Le club marseillais revient à trois points du leader Bordeaux et à deux de son dauphin Lyon. La crise n'est pas loin pour Paris, qui glisse à la 13e place, à neuf points des Girondins. Le seul but de la rencontre a été inscrit par Gabriel Heinze à la 25e minute. Le club marseillais s'est contenté de gérer son avantage en seconde période face à une équipe adverse en panne d'imagination et d'une grande maladresse dans la circulation de balle.
Mais l’OM devra faire beaucoup mieux pour espérer un avenir en ligue des champions. Contre Milan la semaine prochaine nous verrons bien si notre équipe a le punch et la niaque nécessaire pour ébranler les meilleures équipes européennes.
En attendant de connaître le verdict de l'UEFA quant au pays organisateur de l'Euro 2016, la Fédération française de football (FFF) a choisit ses douze sites retenus. Avec Bordeaux, Lens, Lille, Lyon, Nancy, Nice, Paris, Saint-Denis, Saint-Étienne, Strasbourg et Toulouse, Marseille est retenue. Ce choix était attendu. Il est logique et important.

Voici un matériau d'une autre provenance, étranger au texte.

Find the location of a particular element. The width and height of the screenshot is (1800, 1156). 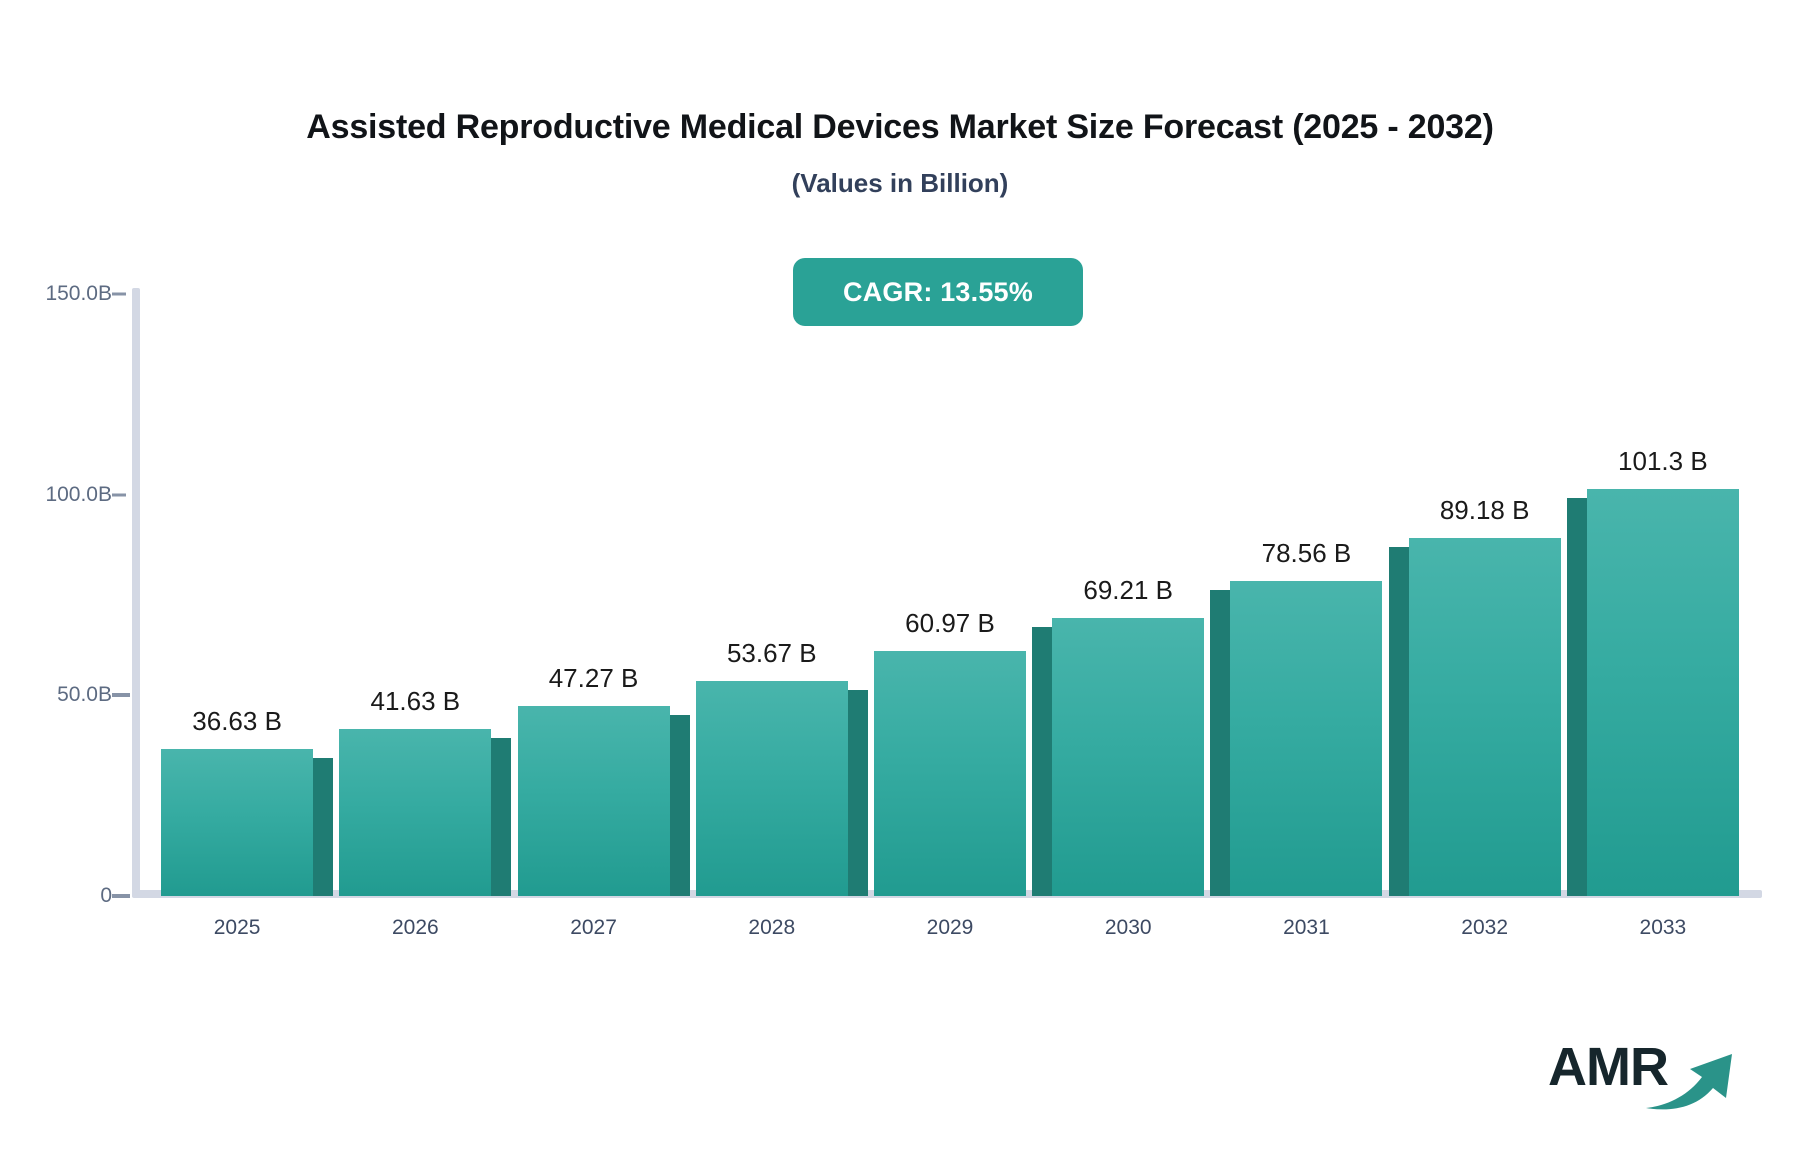

x-axis-label-2032: 2032 is located at coordinates (1485, 928).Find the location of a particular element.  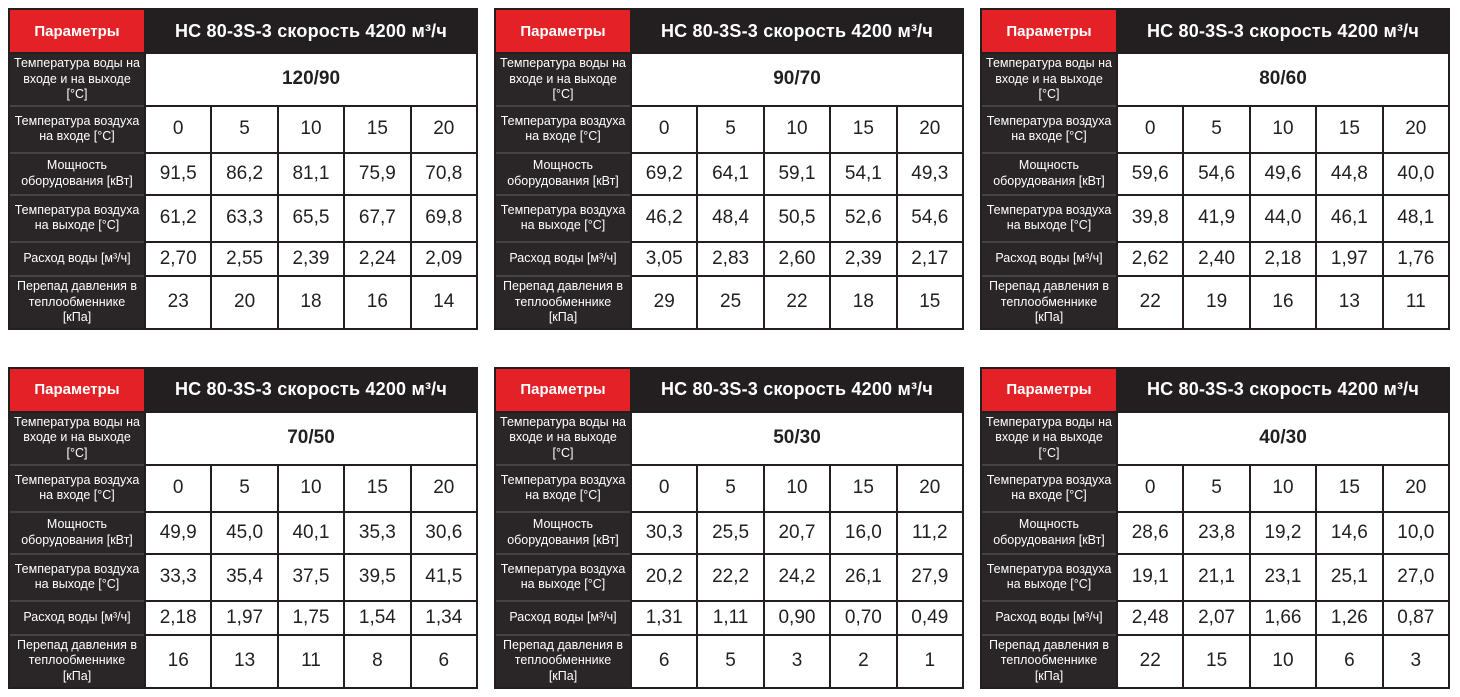

power-value: 86,2 is located at coordinates (244, 174).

Les villes les plus peuplées, les villes les plus engagées, les villes les plus footballistiques de l’hexagone seront les plus disponibles. Mais attention, rien n’est encore fait. Les instances du football européen doivent maintenant désigner le pays organisateur. Je souhaite ardemment que ce soit la France. Marseille pourra ainsi flamber de tous ses feux.
Les supporters marseillais feront honneur à cette grande fête du sport européen. Ils sauront être à la hauteur du monde du ballon rond. Ce n’est, certes pas une première pour la métropole marseillaise. Déjà en 1986 avec l’Euro victorieux pour l’équipe de France, ou en 1998 pour la coupe du monde, là encore victorieuse pour l’équipe nationale, le stade vélodrome a été un élément clef pour nos joueurs. Ils y ont trouvés ferveur, joie, bonheur, solidarité, respect, efforts partagés, enthousiasme, et disponibilité.
A chaque fois, les matchs se sont déroulés dans un esprit sain, aussi bien sur le terrain que dans les tribunes. C’est cette fougue populaire faite de fraternité sportive qui me ravit quand je suis au stade. Que l’Euro 2016 soit Français, qu’il soit la fête que chaque génération attend avec bonheur.